Rosenberg empoleirado nas funções de filósofo e ideólogo irá confrontar-se com outro nazi, estrelada ascendente, Goebbels, ministro da propaganda, responsável pela cultura, vaidoso e femeeiro. Como escrevem os autores, a propósito do diário de Rosenberg, ele tinha um lugar na primeira fila para assistir a momentos históricos e decidiu documentá-los em pormenor. Tomou-se como uma grande figura pública que tinha a certeza de que iria ser considerado um grande homem da história. Com a ascensão do nazismo vamos ver Robert Kempner a partir para Itália, exilou-se na Toscana, a perseguição aos judeus tornara-se infernal.
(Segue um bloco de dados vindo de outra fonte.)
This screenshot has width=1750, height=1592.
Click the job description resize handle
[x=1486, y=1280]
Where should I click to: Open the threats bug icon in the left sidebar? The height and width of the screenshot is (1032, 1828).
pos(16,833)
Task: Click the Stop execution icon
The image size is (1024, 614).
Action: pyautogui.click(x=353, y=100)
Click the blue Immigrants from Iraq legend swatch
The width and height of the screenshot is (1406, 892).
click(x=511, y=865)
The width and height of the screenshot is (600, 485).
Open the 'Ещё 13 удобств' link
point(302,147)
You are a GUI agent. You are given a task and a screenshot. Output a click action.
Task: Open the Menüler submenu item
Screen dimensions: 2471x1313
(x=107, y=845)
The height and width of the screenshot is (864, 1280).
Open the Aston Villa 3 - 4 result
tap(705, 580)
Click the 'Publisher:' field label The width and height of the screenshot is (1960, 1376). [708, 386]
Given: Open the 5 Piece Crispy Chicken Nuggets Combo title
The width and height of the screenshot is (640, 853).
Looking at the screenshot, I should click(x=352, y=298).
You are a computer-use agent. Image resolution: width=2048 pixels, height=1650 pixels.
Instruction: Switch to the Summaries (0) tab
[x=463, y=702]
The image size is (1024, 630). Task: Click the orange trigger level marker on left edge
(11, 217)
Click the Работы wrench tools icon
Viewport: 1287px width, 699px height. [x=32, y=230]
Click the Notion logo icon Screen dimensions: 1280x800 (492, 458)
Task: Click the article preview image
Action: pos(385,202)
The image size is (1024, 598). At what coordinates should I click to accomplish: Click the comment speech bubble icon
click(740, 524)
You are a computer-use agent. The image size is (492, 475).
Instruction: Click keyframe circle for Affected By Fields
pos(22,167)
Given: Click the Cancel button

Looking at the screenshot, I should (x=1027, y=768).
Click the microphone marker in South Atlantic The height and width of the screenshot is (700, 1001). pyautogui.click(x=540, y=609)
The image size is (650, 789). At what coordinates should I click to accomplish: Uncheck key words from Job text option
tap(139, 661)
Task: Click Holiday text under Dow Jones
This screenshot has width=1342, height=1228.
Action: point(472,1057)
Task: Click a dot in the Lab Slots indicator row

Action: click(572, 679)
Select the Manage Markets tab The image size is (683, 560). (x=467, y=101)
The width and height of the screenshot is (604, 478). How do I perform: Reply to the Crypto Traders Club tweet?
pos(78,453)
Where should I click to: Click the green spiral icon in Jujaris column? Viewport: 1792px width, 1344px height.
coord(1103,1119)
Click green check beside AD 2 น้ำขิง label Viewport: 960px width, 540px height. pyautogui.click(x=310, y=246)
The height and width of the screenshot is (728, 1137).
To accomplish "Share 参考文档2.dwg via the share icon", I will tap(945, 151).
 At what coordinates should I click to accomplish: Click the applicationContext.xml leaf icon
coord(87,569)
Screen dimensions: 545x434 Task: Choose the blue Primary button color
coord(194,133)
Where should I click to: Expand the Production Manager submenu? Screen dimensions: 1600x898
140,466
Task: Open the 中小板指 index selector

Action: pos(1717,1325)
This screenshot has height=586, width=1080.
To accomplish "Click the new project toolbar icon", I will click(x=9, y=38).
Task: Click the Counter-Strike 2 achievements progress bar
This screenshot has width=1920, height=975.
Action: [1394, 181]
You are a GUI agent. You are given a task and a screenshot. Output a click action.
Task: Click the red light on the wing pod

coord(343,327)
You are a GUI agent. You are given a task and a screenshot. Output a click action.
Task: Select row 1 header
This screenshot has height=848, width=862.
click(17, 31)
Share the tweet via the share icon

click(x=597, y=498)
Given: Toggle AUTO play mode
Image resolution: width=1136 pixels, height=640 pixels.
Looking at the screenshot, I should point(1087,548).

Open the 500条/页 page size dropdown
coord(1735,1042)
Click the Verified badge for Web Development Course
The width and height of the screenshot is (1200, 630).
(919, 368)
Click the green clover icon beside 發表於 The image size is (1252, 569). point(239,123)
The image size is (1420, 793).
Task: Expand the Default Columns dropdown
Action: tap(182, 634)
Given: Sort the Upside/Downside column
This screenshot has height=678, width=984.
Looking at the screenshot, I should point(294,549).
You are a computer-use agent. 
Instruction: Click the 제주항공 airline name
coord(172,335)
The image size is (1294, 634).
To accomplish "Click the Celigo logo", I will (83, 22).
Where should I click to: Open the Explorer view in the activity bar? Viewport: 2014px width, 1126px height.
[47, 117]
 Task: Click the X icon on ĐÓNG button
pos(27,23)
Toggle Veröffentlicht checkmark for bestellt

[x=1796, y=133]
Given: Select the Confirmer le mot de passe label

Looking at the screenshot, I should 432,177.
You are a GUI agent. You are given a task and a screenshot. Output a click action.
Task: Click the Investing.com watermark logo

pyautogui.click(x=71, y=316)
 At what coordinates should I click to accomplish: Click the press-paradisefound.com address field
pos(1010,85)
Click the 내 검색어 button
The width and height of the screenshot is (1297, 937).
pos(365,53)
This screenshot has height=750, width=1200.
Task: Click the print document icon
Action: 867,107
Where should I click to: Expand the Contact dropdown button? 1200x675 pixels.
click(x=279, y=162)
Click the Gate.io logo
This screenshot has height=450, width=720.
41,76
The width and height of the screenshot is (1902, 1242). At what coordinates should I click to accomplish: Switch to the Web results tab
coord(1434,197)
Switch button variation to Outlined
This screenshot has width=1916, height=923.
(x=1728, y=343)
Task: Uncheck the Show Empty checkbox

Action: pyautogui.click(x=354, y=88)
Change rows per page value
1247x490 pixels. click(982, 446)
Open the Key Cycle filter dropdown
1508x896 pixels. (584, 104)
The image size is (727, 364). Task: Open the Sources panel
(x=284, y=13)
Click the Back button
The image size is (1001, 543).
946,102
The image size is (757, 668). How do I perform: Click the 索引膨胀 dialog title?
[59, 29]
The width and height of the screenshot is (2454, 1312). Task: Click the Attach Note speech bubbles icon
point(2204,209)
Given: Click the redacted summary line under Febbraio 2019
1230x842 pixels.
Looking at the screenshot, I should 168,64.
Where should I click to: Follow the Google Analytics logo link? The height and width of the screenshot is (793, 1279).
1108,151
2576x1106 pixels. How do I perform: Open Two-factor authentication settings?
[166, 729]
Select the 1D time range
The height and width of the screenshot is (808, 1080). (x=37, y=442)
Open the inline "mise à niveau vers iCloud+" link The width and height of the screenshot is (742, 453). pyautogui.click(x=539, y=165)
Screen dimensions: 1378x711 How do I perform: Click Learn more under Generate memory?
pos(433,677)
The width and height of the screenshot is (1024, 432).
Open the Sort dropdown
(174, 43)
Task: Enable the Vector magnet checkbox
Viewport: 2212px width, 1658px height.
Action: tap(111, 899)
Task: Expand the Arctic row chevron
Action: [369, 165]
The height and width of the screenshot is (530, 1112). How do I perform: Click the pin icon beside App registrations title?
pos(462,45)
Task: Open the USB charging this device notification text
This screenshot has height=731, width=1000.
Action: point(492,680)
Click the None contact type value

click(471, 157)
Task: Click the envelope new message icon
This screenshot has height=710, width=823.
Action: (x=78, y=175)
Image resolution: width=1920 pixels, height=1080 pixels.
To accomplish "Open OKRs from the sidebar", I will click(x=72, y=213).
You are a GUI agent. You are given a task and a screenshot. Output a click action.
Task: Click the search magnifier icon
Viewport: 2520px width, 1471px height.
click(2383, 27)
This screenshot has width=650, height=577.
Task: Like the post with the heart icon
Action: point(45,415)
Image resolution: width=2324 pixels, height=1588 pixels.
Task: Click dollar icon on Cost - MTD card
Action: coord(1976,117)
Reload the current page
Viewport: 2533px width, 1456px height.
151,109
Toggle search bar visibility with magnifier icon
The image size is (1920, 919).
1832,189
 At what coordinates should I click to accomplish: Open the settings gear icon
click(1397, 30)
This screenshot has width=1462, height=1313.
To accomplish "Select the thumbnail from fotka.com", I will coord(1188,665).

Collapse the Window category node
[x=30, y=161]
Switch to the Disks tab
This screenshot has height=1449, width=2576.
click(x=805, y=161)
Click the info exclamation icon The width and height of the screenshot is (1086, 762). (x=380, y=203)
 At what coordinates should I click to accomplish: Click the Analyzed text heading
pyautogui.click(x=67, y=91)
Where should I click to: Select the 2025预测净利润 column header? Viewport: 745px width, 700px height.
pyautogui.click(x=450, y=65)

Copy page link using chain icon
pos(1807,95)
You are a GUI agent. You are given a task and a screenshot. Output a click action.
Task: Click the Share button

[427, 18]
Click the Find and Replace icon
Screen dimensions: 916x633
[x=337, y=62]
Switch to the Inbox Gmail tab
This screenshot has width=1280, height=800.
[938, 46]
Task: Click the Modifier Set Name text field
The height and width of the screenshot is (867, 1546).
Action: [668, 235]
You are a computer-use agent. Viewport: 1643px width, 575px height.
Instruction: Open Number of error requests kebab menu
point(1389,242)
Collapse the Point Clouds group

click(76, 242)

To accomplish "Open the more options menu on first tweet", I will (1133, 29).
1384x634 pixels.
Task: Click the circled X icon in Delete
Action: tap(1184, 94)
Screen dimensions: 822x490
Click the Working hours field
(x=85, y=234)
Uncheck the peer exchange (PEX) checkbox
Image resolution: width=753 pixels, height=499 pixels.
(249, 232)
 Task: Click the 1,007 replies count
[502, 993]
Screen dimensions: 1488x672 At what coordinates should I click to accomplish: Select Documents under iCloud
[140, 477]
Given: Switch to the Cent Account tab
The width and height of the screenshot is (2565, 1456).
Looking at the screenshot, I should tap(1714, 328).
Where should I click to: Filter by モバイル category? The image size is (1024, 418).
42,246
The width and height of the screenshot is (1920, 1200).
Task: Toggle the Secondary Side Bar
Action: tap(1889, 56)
Hitler vai conquistando regiões, depois países, no horizonte a guerra parece inevitável, a militarização da Alemanha era assustadora. Precedendo a invasão da Polónia, Hitler faz um pacto com Estaline, precisava de paz a Leste, deu aos comunistas os países bálticos e uma fatia da Polónia. Mas a guerra corria de feição, Hitler dá novos poderes a Rosenberg, iniciava-se a pilhagem de livros. “No seu novo Instituto de Investigação da Questão Judaica, em Frankfurt, Rosenberg estava a reunir a maior biblioteca mundial de estudos e objetos relacionados com os judeus; teria centenas de milhares de volumes roubados”. Rosenberg entrou noutras pilhagens, colaborando com Goering, entrava-se no mundo das obras de arte e no sequestro de todos os bens dos judeus. Com a invasão da URSS, novas funções relevantes para Rosenberg, respondia pelos territórios ocupados, começa aqui a etapa decisiva que o irá catalogar como um dos mais famigerados criminosos de guerra.

Quando os nazis capitularam iniciou-se uma nova etapa, a do julgamento dos criminosos e os autores detalham todo o processo e particularmente as incriminações a Rosenberg, associando-o inequivocamente ao genocídio, ao incitamento ao ódio e às suas estreitas ligações com o roubo e saque de obras de arte. Os juízes de Nuremberga foram muito claros: ele participara numa pilhagem a nível continental no programa de trabalho forçado e numa ocupação assassina e brutal no Leste, como igualmente desempenhara um papel na invasão da Noruega, em 1940. Durante os meses que passou na cadeia, Rosenberg escreveu umas memórias em que contou de novo a sua versão da história do III Reich. E então renegou o seu ídolo: “O que Hitler fez, o que Hitler ordenou, como sobrecarregou os homens mais respeitáveis, como arrastou por terra os ideais de um movimento que ele próprio criara, tudo isso é de uma dimensão de tal modo monstruosa que nenhum adjetivo de uso corrente é adequado para o descrever”. Era tarde de mais, morreu na forca, nunca sabendo que o seu diário ia ser uma das mais importantes provas incriminadoras desse regime alucinante que pôs o mundo em guerra.